- _DATA LISTING_:
-------------------------

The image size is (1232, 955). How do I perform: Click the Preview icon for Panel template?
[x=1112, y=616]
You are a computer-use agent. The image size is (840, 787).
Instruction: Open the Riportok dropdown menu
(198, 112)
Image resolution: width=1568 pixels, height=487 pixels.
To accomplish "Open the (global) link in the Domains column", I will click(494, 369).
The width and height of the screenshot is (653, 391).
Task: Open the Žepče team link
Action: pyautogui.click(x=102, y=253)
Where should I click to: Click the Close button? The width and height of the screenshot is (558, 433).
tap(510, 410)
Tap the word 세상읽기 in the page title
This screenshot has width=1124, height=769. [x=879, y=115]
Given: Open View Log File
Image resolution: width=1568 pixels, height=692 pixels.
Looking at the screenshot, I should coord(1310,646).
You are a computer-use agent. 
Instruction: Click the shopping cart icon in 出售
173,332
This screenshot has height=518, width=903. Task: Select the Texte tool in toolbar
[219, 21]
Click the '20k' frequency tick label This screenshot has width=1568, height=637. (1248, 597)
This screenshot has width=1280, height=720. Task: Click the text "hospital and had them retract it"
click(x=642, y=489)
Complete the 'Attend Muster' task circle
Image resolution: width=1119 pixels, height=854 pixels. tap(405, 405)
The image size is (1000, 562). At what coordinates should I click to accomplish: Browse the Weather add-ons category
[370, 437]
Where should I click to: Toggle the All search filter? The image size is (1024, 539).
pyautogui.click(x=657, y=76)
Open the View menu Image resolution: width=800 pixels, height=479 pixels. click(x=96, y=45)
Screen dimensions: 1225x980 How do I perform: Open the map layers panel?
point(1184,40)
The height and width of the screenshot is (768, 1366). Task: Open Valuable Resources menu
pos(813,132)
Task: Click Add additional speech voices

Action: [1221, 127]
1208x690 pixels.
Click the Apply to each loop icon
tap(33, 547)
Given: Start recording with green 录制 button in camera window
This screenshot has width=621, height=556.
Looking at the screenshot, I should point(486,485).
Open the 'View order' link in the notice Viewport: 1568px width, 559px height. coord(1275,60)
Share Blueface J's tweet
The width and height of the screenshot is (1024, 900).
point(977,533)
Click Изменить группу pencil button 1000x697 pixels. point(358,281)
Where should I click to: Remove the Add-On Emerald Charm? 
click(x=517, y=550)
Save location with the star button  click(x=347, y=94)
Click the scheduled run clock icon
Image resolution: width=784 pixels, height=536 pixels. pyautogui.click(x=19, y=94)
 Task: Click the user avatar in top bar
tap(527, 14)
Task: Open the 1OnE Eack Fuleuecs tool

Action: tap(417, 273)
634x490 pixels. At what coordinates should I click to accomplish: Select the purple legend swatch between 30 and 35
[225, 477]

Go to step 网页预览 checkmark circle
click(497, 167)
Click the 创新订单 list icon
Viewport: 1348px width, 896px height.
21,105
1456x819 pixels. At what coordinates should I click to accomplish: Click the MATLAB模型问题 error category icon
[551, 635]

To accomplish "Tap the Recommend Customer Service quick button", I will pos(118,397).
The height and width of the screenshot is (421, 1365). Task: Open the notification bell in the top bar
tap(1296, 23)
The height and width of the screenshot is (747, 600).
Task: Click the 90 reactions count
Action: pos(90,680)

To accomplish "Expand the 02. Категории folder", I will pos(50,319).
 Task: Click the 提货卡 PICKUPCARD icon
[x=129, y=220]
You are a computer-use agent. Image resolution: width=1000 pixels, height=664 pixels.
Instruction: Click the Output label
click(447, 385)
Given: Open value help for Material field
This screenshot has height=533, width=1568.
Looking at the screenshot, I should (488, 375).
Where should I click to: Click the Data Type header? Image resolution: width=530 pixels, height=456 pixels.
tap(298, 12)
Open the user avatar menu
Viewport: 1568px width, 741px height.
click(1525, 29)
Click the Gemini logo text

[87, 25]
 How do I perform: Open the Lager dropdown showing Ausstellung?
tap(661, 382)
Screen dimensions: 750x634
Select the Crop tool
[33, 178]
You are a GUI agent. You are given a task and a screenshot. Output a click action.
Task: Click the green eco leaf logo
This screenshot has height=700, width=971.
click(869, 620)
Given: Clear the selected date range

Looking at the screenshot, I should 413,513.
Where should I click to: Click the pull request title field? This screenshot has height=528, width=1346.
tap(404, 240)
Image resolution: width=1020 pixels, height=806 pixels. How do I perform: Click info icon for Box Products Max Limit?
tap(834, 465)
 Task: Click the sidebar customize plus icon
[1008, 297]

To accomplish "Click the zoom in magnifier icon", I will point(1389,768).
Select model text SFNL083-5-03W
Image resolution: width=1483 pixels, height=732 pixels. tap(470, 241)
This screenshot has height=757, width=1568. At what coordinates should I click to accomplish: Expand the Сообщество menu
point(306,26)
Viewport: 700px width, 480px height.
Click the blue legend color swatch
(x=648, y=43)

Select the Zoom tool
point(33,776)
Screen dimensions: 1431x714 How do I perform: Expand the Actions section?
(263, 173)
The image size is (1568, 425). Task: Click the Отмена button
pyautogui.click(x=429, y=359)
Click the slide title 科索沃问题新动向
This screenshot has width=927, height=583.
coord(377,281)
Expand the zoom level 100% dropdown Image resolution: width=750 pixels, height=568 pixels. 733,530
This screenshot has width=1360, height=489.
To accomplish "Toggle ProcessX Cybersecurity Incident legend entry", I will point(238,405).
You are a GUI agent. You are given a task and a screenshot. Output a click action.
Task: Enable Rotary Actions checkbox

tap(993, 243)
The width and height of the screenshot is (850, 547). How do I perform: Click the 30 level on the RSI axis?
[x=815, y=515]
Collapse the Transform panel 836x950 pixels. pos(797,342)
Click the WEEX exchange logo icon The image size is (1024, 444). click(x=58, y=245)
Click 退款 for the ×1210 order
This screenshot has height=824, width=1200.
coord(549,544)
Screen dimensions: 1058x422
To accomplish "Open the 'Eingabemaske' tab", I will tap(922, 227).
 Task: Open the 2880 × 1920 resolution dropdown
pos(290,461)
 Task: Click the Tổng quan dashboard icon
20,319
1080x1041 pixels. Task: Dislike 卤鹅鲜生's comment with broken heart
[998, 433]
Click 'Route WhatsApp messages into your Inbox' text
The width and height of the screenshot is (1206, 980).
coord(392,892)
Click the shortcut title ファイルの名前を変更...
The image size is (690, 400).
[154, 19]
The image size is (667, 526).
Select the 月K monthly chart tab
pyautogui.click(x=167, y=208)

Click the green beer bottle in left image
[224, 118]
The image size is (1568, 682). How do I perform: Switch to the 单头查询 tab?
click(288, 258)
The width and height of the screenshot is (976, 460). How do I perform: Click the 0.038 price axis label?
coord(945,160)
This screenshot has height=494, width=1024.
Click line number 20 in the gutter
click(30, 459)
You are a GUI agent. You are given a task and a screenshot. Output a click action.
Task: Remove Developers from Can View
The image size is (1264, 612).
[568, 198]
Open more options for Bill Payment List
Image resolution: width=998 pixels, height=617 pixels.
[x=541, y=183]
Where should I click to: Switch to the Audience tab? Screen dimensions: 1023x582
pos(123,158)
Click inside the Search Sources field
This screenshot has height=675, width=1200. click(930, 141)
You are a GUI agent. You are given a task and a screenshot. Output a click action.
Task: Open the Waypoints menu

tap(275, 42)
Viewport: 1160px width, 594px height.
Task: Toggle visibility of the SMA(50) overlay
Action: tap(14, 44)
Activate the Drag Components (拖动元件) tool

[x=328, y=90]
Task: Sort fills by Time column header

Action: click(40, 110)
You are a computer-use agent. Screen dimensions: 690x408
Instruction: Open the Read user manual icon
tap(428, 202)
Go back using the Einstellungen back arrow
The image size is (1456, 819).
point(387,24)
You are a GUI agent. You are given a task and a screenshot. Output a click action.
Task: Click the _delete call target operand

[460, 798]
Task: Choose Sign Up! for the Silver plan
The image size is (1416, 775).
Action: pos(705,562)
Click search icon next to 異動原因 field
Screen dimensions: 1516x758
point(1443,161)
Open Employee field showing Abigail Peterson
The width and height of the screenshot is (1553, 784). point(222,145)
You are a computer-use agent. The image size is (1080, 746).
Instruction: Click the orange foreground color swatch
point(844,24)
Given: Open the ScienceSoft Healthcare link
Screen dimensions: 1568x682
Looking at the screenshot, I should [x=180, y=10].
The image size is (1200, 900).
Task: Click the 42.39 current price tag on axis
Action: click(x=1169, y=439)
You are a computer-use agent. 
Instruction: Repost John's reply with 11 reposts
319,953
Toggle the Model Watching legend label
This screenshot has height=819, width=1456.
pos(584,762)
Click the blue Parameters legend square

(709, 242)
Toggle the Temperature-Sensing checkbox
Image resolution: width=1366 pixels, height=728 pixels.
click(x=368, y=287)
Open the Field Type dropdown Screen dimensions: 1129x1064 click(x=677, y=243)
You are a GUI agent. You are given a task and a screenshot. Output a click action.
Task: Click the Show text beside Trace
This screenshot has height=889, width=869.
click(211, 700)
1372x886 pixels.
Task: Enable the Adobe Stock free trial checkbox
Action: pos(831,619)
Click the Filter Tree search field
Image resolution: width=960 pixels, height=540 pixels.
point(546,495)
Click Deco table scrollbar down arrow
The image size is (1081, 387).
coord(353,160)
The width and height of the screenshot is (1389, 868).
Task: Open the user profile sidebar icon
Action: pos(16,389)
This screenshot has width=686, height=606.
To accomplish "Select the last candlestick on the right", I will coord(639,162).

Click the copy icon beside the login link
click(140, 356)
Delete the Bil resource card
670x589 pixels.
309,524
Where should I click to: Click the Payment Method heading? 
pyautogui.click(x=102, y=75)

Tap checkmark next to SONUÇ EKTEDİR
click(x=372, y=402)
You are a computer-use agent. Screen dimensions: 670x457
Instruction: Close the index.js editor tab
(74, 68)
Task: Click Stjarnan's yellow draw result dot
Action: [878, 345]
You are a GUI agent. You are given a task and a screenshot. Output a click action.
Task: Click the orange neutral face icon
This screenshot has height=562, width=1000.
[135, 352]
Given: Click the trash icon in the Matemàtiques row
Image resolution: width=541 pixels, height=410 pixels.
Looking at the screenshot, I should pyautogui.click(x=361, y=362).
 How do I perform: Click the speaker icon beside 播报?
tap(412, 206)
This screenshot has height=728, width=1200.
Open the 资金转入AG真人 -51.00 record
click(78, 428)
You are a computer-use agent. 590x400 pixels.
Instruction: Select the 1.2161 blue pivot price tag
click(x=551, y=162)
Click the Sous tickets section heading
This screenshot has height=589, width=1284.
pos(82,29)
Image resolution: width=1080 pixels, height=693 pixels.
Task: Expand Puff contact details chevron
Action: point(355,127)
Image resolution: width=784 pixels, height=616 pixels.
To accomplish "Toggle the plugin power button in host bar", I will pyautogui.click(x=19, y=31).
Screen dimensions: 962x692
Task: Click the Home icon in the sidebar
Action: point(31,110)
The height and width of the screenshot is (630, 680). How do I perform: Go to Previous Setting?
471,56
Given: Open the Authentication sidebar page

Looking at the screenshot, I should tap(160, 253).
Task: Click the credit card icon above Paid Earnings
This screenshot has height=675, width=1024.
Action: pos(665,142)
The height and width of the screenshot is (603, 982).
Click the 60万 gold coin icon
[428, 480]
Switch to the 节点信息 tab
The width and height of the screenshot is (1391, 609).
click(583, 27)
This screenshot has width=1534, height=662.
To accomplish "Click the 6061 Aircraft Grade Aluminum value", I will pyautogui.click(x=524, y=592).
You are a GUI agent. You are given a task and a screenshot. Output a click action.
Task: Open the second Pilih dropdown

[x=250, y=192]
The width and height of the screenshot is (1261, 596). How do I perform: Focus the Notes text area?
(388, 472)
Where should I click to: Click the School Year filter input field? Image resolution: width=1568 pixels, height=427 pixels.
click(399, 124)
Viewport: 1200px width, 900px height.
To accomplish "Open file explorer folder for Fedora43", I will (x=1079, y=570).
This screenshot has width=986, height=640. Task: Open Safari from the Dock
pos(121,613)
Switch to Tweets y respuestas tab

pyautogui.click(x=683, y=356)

-------------------------

- _TASK INSTRUCTIONS_: Start with the line above that contains "Image resolution: width=1568 pixels, height=487" and end with the line that contains "Given: Open View Log File". Write out those lines exactly, and only those.

- _RESPONSE TO THE TASK_:
Image resolution: width=1568 pixels, height=487 pixels.
To accomplish "Open the (global) link in the Domains column", I will click(494, 369).
The width and height of the screenshot is (653, 391).
Task: Open the Žepče team link
Action: pyautogui.click(x=102, y=253)
Where should I click to: Click the Close button? The width and height of the screenshot is (558, 433).
tap(510, 410)
Tap the word 세상읽기 in the page title
This screenshot has width=1124, height=769. [x=879, y=115]
Given: Open View Log File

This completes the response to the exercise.